Your assignment: In the listing below, find the line containing "Where should I click to: Open the File" and the line containing "Click the email opt-in label text". Repeat exactly those two lines and every line between them, nothing more.

Available data:

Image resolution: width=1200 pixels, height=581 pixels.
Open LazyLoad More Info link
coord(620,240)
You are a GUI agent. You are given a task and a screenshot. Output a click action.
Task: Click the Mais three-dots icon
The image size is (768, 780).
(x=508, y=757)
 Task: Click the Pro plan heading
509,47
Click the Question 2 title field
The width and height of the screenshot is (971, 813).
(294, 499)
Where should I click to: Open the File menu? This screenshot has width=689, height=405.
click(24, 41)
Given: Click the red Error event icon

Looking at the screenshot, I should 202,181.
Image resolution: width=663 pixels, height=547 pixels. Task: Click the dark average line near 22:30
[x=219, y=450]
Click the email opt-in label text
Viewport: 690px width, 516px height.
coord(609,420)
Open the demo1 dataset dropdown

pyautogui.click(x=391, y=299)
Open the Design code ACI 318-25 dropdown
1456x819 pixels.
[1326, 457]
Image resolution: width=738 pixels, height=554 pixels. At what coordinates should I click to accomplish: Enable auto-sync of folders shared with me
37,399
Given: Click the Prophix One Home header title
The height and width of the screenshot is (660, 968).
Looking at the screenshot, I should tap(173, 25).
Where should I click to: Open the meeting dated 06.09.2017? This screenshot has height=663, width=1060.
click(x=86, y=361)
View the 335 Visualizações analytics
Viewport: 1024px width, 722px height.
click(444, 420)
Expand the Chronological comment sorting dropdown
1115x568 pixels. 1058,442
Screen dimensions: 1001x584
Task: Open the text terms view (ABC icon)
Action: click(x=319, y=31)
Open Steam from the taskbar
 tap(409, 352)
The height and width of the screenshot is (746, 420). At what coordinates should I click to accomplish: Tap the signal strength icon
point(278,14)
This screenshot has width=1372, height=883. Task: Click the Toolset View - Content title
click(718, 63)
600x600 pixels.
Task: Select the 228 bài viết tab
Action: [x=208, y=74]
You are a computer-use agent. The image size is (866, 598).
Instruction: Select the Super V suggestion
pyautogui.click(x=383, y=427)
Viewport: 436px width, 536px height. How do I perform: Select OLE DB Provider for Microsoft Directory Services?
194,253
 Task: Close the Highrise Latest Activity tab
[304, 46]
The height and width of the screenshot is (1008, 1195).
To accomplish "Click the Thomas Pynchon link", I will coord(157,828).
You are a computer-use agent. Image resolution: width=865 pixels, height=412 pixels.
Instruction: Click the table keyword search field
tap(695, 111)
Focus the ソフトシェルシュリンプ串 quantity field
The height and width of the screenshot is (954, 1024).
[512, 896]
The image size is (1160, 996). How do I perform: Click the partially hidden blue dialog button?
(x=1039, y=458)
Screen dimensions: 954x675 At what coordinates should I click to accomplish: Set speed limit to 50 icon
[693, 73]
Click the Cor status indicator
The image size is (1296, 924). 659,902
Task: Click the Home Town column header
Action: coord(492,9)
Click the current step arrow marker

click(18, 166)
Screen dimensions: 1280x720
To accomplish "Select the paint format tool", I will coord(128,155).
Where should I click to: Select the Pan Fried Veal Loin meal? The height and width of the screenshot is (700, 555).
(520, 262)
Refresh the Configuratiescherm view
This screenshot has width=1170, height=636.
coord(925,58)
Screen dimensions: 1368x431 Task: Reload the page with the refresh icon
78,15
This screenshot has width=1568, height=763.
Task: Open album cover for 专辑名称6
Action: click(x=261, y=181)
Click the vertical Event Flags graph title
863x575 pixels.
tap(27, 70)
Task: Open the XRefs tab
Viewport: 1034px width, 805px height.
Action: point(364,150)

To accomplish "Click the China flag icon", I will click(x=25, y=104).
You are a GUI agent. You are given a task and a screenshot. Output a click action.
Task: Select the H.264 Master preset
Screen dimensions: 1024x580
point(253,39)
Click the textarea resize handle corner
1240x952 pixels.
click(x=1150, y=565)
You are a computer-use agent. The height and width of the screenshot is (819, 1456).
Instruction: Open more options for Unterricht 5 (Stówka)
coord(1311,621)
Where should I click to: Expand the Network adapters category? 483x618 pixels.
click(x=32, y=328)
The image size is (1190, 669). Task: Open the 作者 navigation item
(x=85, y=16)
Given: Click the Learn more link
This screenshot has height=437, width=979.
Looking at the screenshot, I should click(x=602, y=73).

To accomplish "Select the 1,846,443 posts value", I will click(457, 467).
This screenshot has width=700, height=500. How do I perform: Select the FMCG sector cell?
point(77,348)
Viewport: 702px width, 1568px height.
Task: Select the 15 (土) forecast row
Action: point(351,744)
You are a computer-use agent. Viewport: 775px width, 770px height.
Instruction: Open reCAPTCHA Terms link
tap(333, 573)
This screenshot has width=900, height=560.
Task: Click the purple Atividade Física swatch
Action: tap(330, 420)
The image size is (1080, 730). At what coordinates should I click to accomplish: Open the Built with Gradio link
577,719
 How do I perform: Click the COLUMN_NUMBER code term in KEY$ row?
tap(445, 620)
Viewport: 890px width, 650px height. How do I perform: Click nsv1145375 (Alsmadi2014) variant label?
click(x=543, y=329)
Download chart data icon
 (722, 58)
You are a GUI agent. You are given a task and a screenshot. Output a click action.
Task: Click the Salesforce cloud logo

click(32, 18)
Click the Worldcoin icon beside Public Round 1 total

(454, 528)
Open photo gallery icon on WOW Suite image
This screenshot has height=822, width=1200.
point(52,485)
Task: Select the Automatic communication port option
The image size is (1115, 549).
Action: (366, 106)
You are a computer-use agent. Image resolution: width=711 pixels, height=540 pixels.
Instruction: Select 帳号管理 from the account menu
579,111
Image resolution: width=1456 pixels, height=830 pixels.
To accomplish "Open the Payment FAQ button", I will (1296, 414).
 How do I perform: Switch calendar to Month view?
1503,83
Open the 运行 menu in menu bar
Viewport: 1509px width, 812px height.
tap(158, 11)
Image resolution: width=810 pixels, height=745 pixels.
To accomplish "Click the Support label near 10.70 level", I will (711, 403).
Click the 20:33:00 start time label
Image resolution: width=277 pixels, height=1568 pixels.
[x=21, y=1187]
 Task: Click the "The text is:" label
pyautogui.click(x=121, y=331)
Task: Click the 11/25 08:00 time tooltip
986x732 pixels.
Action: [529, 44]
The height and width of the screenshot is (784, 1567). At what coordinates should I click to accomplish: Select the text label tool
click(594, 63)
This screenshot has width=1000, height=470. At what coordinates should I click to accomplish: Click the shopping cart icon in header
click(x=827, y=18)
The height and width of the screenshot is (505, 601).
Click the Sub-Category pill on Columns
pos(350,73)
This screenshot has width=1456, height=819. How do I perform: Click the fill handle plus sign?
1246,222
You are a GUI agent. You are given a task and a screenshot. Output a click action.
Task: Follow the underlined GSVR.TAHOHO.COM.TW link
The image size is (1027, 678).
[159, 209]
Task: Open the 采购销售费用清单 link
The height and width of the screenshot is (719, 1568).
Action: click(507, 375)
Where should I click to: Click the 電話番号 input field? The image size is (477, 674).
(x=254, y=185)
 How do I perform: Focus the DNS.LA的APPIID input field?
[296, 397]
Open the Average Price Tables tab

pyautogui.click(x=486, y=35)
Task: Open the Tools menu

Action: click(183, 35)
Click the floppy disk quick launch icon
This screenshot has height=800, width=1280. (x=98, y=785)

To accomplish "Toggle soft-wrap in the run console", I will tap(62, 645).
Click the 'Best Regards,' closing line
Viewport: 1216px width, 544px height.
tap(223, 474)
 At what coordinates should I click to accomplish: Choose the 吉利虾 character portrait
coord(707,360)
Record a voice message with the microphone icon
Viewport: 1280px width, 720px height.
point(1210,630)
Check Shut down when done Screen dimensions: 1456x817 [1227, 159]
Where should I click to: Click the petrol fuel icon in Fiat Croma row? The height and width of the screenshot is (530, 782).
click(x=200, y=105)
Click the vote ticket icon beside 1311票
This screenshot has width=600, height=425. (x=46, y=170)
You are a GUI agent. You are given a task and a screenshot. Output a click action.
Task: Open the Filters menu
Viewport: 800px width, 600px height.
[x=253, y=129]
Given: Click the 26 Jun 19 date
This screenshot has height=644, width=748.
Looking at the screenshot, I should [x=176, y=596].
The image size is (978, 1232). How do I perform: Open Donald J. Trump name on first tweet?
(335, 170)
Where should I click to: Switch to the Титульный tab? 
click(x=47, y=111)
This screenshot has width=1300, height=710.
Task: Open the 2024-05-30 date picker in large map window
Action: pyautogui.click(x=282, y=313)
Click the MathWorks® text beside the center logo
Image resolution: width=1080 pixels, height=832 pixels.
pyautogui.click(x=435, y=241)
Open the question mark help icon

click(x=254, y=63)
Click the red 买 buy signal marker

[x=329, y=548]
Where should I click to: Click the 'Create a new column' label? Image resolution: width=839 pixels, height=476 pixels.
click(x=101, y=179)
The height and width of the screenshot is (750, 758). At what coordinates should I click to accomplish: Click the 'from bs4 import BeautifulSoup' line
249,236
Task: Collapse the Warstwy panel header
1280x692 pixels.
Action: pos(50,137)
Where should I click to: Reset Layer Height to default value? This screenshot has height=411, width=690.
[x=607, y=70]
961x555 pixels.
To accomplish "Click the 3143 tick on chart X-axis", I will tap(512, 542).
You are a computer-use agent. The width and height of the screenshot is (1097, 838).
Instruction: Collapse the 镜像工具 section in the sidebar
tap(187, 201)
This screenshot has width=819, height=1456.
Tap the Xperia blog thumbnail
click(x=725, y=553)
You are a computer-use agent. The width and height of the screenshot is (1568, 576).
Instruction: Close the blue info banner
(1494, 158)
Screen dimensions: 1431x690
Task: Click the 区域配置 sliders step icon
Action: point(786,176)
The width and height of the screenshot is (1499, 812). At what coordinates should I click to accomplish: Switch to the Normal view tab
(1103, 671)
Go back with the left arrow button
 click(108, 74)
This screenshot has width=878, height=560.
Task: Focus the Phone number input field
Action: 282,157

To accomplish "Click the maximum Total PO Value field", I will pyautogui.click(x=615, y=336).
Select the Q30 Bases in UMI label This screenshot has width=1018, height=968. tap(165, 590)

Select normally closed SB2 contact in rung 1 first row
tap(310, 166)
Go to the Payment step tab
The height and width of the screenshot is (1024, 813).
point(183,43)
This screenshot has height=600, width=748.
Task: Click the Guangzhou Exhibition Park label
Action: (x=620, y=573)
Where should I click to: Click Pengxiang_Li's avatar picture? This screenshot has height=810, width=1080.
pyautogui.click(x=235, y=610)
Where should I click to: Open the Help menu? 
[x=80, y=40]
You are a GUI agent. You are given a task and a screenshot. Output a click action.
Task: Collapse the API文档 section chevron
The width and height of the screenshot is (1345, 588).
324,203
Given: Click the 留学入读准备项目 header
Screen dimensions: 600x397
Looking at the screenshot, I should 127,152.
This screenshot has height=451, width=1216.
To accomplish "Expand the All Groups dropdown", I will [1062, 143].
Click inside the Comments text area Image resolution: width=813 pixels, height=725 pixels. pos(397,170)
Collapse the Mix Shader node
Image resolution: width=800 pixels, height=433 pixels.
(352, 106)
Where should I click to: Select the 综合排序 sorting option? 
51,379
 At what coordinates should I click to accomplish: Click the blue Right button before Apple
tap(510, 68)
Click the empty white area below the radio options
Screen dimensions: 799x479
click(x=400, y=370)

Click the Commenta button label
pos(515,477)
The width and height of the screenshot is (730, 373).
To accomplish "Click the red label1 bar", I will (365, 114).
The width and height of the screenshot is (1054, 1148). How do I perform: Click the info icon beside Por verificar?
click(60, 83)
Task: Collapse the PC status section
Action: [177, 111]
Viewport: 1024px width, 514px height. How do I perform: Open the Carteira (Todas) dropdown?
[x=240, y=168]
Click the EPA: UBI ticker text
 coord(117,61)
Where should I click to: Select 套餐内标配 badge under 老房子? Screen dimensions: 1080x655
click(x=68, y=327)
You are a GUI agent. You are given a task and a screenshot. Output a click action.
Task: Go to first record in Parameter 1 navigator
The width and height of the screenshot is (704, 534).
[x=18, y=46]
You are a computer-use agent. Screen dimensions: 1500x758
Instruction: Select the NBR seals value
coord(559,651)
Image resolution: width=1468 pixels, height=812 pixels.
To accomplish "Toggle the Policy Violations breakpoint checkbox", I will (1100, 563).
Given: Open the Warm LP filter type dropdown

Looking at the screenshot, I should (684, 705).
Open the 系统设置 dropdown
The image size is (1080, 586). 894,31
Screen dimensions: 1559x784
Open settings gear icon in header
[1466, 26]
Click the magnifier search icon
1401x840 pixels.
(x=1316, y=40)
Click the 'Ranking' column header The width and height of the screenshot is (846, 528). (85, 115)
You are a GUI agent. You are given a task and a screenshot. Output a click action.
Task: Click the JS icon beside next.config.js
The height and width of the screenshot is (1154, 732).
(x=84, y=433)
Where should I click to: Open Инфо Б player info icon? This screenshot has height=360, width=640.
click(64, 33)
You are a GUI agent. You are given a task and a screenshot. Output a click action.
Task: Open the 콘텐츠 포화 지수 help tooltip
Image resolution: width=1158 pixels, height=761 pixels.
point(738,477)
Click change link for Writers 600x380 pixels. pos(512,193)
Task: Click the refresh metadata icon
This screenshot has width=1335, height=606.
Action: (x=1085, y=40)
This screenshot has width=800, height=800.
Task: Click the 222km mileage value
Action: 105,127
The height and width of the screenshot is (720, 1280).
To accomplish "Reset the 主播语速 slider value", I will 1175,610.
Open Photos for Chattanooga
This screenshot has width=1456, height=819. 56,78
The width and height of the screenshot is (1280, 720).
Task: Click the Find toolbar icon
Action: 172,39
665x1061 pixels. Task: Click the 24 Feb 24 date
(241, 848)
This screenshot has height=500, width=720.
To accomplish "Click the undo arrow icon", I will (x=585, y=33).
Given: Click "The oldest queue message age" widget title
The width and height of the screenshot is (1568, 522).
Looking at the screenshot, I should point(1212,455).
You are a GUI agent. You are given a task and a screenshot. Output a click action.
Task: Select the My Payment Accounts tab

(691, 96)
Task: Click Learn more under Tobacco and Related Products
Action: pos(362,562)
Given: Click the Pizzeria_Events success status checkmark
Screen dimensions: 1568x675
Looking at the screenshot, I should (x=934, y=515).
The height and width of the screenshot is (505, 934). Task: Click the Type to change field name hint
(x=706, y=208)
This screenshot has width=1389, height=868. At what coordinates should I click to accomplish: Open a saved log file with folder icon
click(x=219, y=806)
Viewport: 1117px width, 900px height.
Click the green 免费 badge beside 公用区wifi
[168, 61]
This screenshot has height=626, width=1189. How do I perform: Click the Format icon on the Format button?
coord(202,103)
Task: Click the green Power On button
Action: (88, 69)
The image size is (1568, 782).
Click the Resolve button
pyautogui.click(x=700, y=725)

Response to this exercise:
Where should I click to: Open the File menu? This screenshot has width=689, height=405.
click(24, 41)
Given: Click the red Error event icon

Looking at the screenshot, I should 202,181.
Image resolution: width=663 pixels, height=547 pixels. Task: Click the dark average line near 22:30
[x=219, y=450]
Click the email opt-in label text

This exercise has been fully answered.